Dive Brief:
- The highest tariffs since the 1930s pose a heavy drag on the economy and will slow gross domestic product growth to 1.6% this year, the Conference Board said Thursday, noting that its Leading Economic Index fell more in August than any month since April.
- Import taxes undermined economic growth beginning in the first half of this year and will persist as an impediment into the first half of 2026, the Conference Board said. Declines in new orders at manufacturers, building permits for houses, weekly hours worked in manufacturing and consumer expectations for business conditions all pushed down the index and signal weaker GDP growth ahead, the Conference Board said.
- “A major driver of this slowdown has been tariffs,”Justyna Zabinska-La Monica, senior manager for business cycle indicators at the Conference Board, said in a statement. “Labor market developments also weighed on the index with an increase in unemployment claims,” she said.
Dive Insight:
Federal Reserve Chair Jerome Powell on Wednesday flagged the softening labor market after policymakers trimmed the benchmark interest rate by a quarter point to a range between 4% and 4.25%. Citing weakness in the job market, they forecast two more quarter-point cuts this year.
“Payroll job gains have slowed significantly to a pace of just 29,000 per month over the past three months,” Powell said at a press conference after the Fed policy decision.
“Labor demand has softened and the recent pace of job creation appears to be running below the ‘breakeven’ rate needed to hold the unemployment rate constant,” he said.
“In this less dynamic and somewhat softer labor market, the downside risks to employment appear to have risen,” Powell said.
While warning of risks to jobs, Fed officials in a median projection estimated that they will reduce the federal funds rate to 3.6% by the end of 2025, or 0.3 percentage point lower than their June projection.
Like the Conference Board, central bank officials predict GDP will increase 1.6% this year. They see unemployment rising from 4.3% to 4.5% by the end of this year before easing to 4.4% next year and 4.3% in 2027.
The Fed’s preferred measure of inflation — the personal consumption expenditures price index minus volatile food and energy prices — will likely fall from 3.1% this year to 2.6% next year and 2.1% in 2027, before hitting the central bank’s 2% target in 2028.
Unlike the Conference Board, Powell did not identify tariffs as a drag on growth. Yet he warned that import taxes may prove to be more than just a temporary spur to inflation.
“Higher tariffs have begun to push up prices in some categories of goods, but their overall effects on economic activity and inflation remain to be seen,” Powell said.
“A reasonable base case is that the effects on inflation will be relatively short-lived — a one-time shift in the price level,” he said. “But it is also possible that the inflationary effects could instead be more persistent, and that is a risk to be assessed and managed.”

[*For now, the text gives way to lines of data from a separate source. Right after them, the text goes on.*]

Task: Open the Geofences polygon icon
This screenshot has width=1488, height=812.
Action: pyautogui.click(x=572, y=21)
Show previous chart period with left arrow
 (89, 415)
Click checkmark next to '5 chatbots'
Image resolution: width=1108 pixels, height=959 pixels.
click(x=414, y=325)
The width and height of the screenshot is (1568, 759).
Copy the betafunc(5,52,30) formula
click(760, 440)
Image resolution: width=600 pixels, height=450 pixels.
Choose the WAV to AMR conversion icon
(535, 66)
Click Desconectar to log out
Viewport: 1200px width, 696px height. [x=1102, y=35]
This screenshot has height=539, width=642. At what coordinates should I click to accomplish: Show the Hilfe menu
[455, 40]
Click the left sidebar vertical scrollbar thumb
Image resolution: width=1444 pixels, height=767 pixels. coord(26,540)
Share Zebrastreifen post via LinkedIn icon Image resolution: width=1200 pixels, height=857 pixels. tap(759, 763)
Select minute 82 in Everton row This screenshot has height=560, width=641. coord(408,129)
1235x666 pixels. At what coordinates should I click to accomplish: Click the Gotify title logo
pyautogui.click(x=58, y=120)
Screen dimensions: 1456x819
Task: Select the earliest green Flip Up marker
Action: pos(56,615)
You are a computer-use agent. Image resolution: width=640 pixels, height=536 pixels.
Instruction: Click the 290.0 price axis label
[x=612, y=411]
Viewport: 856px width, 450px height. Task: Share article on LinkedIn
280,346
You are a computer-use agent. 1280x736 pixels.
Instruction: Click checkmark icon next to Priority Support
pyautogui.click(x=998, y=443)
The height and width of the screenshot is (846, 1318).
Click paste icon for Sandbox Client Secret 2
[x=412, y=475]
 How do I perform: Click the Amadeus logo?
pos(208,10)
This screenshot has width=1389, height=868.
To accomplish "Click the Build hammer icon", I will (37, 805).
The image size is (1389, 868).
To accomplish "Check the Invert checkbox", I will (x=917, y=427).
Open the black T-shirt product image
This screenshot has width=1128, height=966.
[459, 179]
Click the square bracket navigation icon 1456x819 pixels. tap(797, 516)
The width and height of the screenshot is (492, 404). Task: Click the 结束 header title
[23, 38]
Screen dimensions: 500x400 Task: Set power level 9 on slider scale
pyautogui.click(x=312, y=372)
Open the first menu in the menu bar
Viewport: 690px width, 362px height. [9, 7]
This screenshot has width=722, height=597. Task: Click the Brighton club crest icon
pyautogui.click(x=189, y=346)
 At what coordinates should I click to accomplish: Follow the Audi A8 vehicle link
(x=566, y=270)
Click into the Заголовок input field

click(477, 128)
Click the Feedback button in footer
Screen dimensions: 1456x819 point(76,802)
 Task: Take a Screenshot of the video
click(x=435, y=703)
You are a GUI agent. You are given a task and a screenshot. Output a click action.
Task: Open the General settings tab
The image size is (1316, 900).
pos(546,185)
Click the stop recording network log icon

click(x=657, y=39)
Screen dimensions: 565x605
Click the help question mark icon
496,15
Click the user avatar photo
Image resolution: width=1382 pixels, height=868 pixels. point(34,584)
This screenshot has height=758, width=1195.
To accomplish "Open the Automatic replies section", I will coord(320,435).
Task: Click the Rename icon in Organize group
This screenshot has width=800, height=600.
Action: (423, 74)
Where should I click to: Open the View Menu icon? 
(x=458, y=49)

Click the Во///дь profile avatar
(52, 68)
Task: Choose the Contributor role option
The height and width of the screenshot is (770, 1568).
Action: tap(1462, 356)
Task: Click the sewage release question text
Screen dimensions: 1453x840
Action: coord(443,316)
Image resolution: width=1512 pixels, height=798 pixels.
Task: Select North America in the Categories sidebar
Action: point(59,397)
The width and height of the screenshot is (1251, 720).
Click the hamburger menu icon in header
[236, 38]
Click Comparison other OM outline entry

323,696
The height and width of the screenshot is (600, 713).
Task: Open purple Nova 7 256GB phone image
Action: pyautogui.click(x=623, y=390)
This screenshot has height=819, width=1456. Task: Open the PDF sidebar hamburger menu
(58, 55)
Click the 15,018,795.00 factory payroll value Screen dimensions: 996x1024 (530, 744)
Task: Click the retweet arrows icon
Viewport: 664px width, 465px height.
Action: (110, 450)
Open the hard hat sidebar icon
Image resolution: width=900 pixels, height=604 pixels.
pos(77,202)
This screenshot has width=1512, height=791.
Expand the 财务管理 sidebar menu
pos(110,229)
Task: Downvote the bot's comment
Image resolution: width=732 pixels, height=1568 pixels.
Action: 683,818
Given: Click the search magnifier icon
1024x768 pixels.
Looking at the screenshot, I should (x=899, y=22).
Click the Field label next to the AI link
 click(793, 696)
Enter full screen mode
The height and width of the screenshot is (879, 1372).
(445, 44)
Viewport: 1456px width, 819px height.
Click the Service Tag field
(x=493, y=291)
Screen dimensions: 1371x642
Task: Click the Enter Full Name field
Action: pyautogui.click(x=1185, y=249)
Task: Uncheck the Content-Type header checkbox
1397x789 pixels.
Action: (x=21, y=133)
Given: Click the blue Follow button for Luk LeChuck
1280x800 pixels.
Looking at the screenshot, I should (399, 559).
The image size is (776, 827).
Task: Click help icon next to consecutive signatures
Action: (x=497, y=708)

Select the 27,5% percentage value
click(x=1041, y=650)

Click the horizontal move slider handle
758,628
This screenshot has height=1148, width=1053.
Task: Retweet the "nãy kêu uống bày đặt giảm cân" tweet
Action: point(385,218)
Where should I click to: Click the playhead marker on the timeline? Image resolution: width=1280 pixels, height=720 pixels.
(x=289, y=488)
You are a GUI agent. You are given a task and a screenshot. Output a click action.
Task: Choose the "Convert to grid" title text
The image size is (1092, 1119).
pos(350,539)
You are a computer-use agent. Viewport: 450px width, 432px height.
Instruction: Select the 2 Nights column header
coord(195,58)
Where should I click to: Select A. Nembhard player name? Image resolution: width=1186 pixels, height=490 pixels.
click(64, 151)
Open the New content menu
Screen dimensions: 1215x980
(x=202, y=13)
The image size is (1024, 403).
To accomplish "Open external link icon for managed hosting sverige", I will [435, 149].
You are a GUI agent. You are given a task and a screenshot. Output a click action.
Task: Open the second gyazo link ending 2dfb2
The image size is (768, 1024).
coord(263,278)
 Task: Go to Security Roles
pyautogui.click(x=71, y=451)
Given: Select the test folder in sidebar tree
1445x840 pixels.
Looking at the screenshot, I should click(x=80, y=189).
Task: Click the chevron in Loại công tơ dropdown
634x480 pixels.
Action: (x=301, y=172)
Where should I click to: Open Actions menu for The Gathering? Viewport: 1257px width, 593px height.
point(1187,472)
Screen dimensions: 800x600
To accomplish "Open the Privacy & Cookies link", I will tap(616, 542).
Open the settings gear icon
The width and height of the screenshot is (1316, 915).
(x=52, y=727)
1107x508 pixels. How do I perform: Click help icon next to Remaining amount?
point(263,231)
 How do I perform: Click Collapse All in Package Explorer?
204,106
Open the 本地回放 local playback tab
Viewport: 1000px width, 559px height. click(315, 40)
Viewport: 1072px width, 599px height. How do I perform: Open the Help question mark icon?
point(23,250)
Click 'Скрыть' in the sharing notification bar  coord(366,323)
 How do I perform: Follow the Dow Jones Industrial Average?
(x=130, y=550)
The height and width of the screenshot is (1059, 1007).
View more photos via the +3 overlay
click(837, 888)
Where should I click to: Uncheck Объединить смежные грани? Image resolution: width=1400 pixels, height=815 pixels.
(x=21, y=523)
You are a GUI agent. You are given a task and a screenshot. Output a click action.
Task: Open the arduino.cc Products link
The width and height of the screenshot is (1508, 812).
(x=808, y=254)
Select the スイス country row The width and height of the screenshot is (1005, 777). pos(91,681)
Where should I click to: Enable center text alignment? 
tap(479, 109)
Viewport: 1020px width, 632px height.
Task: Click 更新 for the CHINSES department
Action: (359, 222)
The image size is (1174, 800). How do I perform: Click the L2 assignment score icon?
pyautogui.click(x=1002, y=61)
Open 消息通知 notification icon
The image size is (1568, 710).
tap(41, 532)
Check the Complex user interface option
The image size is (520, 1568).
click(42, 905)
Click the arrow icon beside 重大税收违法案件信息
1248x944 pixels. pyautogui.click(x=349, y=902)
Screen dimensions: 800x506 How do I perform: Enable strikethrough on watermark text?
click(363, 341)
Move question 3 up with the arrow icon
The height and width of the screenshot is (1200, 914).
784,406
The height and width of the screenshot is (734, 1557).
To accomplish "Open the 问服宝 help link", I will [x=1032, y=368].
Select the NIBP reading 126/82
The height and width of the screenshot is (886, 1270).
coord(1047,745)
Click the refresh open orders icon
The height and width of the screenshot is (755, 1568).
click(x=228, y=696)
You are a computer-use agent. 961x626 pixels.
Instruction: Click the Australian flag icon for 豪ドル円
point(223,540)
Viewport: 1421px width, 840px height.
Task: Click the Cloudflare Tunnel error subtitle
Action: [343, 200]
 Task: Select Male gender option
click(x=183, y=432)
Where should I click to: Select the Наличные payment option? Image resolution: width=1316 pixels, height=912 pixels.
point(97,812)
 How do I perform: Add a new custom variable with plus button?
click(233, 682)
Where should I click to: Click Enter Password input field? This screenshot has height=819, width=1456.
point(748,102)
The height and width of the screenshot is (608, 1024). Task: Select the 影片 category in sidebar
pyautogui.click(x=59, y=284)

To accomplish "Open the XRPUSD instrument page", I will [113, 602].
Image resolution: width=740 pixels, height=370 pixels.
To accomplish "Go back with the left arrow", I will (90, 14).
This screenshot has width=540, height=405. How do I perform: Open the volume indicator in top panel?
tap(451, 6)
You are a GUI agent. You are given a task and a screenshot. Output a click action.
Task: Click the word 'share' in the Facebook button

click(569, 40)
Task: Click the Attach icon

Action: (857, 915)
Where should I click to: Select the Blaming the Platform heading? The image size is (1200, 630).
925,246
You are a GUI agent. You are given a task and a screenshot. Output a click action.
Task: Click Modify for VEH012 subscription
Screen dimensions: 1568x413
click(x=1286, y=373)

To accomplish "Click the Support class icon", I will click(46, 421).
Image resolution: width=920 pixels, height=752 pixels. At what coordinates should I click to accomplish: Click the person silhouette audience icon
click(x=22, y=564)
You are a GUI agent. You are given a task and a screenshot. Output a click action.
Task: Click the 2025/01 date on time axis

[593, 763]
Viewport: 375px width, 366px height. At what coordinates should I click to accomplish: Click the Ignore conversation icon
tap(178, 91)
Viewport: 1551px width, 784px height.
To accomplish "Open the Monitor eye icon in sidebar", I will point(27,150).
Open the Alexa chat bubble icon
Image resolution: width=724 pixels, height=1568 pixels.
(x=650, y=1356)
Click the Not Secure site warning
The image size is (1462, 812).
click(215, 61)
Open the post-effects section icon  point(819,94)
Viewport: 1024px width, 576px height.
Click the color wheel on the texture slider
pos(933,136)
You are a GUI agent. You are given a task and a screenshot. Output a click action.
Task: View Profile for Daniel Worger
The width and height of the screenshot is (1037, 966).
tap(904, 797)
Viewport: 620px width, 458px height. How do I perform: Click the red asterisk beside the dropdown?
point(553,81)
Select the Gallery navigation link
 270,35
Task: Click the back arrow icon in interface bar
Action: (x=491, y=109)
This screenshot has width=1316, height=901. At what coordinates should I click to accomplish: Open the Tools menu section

Noting that GDP growth is headed for “a substantial slowdown from 2.8% in 2024,” Zabinska-La Monica said tariffs “will continue to be a drag on GDP growth in the second half of this year and” during the second half of 2026.
The LEI declined 0.5%, more than forecast, to 98.4 last month after increasing 0.1% in July, the Conference Board said.
The index aggregates 10 components, including average weekly initial claims for unemployment insurance, the Standard & Poor’s 500 stock index and an index of the cost of credit. It is designed to signal turning points in the business cycle about seven months in advance.